Aujourd'hui méditions la première parole :
"Ecoute Israël, l'Eternel ton Dieu est Un"
Si vous le voulez bien, partons de cet étonnant phénomène de société qui s'appelle Internet. Réseau informatique tous azimuts, Internet tend à devenir, pour nos contemporains, ce qu'était le forum pour les Latins; un espace public d'échanges, d'informations et de débats, auquel chacun peut avoir accès à n'importe quel moment et de n'importe quel endroit de la planète. Constamment alimenté, constamment renouvelé, Internet est l'illustration la plus actuelle de la prodigieuse multiplicité du monde et des mille et une facettes de l'humanité. Nous mesurons là, de façon tangible, à quel point nous sommes immergés dans une diversité quasi inépuisable.
Si l'on se souvient du récit de la Tour de Babel, on pourrait dire que notre existence se déroule sous le signe de la dispersion de Babel, après que Dieu eut confondu les langages de l'humanité.
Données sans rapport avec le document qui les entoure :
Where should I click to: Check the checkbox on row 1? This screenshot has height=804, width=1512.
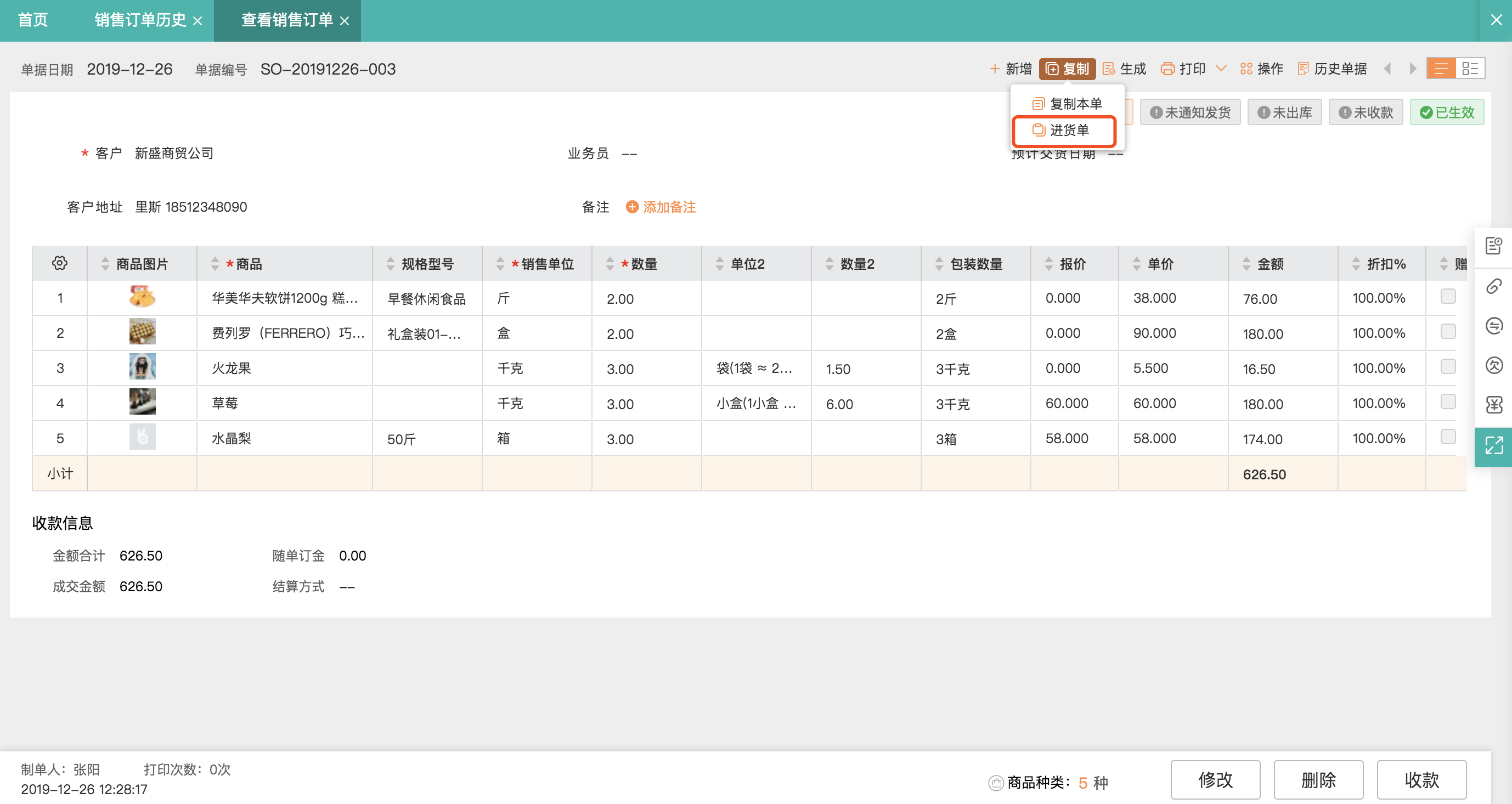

Il semble que ce soit là notre destin. Les sociétés humaines ne deviennent-elles pas de plus en plus compliquées ? La politique, l'économie, l'information, le travail, les relations humaines — tout cela ne devient-il pas de plus en plus compliqué ? Garder un minimum d'équilibre — alors qu'on est constamment dépassé, agité, tiraillé — n'est-ce pas de plus en plus compliqué ?
Vous savez bien que oui.
Et c'est à nous qui cherchons notre route dans ce labyrinthe, que s'adresse le premier commandement : Ecoute ! Ecoute ! Ecoute, au sens large. Il ne s'agit pas de l'ouïe proprement dite mais de la compréhension du cœur et de l'esprit. Ecoute, prête attention à ce qui se cache derrière les apparences, sois attentif à la dimension qui te dépasse, prépare-toi à découvrir un autre plan du réel. La spiritualité de la Bible est une spiritualité de l'attention.
Ecoute, Dieu est Un. En hébreu, Un est l'un des noms divins. Dieu se nomme Un parce qu'il est l'Unique.
Telle est la découverte fondamentale d'Israël et sa contribution à la civilisation universelle. Les trois monothéismes — juif, chrétien et musulman — sont tributaires de cette découverte.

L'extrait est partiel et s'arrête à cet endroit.